保存データの先頭の行から「cell-diferencia: 15.86% is」を含む行までを、両端の行も含めて、一字一句変えずに返しなさい。

保存データ
++++++++

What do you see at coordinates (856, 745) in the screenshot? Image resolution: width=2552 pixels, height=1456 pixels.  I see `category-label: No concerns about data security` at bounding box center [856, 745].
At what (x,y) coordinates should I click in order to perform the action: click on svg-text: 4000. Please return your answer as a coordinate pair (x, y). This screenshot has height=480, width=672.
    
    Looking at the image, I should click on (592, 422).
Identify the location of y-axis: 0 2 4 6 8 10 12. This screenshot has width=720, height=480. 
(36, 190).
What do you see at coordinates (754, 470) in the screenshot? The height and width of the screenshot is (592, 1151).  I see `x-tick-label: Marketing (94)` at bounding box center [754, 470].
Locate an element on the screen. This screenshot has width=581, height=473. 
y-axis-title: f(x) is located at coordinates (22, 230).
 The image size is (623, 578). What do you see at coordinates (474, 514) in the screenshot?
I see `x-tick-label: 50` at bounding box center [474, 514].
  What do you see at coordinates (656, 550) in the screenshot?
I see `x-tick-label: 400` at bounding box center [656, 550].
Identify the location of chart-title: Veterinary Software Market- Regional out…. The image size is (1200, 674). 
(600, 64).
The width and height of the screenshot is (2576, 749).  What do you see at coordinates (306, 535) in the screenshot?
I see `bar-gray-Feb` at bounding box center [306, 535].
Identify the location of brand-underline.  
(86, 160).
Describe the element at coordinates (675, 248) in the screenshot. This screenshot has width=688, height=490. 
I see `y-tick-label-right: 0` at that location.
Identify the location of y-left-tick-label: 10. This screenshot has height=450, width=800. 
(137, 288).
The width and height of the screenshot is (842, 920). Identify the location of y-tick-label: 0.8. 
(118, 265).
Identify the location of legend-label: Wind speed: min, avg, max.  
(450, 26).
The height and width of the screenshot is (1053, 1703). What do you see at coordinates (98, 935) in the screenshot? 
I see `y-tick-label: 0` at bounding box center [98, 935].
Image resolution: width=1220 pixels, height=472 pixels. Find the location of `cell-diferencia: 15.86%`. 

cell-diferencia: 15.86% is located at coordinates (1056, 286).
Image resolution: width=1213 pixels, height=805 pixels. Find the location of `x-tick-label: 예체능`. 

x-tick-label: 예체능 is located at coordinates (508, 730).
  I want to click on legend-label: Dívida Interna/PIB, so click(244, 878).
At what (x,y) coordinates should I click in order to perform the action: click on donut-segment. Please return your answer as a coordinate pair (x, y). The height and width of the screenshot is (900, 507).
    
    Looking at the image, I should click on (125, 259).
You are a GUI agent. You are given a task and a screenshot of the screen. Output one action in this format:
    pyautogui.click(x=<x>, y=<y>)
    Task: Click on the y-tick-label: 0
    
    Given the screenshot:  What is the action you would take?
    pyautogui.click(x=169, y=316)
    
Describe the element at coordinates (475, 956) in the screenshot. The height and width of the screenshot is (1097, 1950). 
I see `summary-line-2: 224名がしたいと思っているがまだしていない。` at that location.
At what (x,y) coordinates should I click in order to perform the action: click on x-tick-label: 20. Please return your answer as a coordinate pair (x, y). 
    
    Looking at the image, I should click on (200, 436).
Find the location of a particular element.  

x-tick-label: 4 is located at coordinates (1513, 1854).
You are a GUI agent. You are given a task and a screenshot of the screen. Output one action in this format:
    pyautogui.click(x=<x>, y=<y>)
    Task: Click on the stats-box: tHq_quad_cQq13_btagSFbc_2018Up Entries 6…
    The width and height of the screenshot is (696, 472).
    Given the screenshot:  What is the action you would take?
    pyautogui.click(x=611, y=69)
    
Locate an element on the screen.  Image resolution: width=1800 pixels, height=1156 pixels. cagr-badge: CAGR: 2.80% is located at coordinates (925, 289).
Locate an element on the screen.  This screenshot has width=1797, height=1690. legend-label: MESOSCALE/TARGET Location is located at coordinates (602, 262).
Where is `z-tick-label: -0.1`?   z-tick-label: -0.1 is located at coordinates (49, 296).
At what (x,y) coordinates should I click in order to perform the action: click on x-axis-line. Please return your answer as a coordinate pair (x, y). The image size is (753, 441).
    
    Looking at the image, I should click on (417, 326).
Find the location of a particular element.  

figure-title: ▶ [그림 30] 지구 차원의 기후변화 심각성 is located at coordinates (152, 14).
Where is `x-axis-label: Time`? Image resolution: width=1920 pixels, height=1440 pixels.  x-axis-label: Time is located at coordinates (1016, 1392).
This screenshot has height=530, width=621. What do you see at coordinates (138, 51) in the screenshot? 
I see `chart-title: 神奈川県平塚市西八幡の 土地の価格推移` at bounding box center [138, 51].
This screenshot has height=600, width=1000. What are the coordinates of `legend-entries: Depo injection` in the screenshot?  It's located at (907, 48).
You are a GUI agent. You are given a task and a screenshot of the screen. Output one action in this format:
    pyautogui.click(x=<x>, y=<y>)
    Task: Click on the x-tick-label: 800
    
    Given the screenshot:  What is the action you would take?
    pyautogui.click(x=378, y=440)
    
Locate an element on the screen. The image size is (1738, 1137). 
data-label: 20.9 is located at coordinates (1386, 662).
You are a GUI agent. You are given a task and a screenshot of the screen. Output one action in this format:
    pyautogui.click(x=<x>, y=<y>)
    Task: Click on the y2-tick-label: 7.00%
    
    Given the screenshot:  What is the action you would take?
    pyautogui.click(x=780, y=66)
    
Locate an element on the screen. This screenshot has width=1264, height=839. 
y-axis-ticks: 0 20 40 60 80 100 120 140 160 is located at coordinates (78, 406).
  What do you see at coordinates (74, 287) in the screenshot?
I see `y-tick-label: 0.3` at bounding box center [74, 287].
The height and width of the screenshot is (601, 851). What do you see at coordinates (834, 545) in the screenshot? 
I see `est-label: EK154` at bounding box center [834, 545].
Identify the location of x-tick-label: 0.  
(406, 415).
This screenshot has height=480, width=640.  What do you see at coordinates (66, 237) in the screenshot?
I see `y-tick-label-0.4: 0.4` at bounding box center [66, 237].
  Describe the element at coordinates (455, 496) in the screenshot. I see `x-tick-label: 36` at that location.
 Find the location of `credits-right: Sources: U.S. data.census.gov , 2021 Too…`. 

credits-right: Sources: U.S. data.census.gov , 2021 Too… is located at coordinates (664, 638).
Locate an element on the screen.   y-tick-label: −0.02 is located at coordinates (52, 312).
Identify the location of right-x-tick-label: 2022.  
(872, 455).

++++++++

_解答_.
What do you see at coordinates (856, 745) in the screenshot? Image resolution: width=2552 pixels, height=1456 pixels.  I see `category-label: No concerns about data security` at bounding box center [856, 745].
At what (x,y) coordinates should I click in order to perform the action: click on svg-text: 4000. Please return your answer as a coordinate pair (x, y). This screenshot has height=480, width=672.
    
    Looking at the image, I should click on (592, 422).
Identify the location of y-axis: 0 2 4 6 8 10 12. This screenshot has width=720, height=480. 
(36, 190).
What do you see at coordinates (754, 470) in the screenshot? The height and width of the screenshot is (592, 1151).  I see `x-tick-label: Marketing (94)` at bounding box center [754, 470].
Locate an element on the screen. This screenshot has width=581, height=473. 
y-axis-title: f(x) is located at coordinates (22, 230).
 The image size is (623, 578). What do you see at coordinates (474, 514) in the screenshot?
I see `x-tick-label: 50` at bounding box center [474, 514].
  What do you see at coordinates (656, 550) in the screenshot?
I see `x-tick-label: 400` at bounding box center [656, 550].
Identify the location of chart-title: Veterinary Software Market- Regional out…. The image size is (1200, 674). 
(600, 64).
The width and height of the screenshot is (2576, 749).  What do you see at coordinates (306, 535) in the screenshot?
I see `bar-gray-Feb` at bounding box center [306, 535].
Identify the location of brand-underline.  
(86, 160).
Describe the element at coordinates (675, 248) in the screenshot. This screenshot has width=688, height=490. 
I see `y-tick-label-right: 0` at that location.
Identify the location of y-left-tick-label: 10. This screenshot has height=450, width=800. 
(137, 288).
The width and height of the screenshot is (842, 920). Identify the location of y-tick-label: 0.8. 
(118, 265).
Identify the location of legend-label: Wind speed: min, avg, max.  
(450, 26).
The height and width of the screenshot is (1053, 1703). What do you see at coordinates (98, 935) in the screenshot? 
I see `y-tick-label: 0` at bounding box center [98, 935].
Image resolution: width=1220 pixels, height=472 pixels. Find the location of `cell-diferencia: 15.86%`. 

cell-diferencia: 15.86% is located at coordinates (1056, 286).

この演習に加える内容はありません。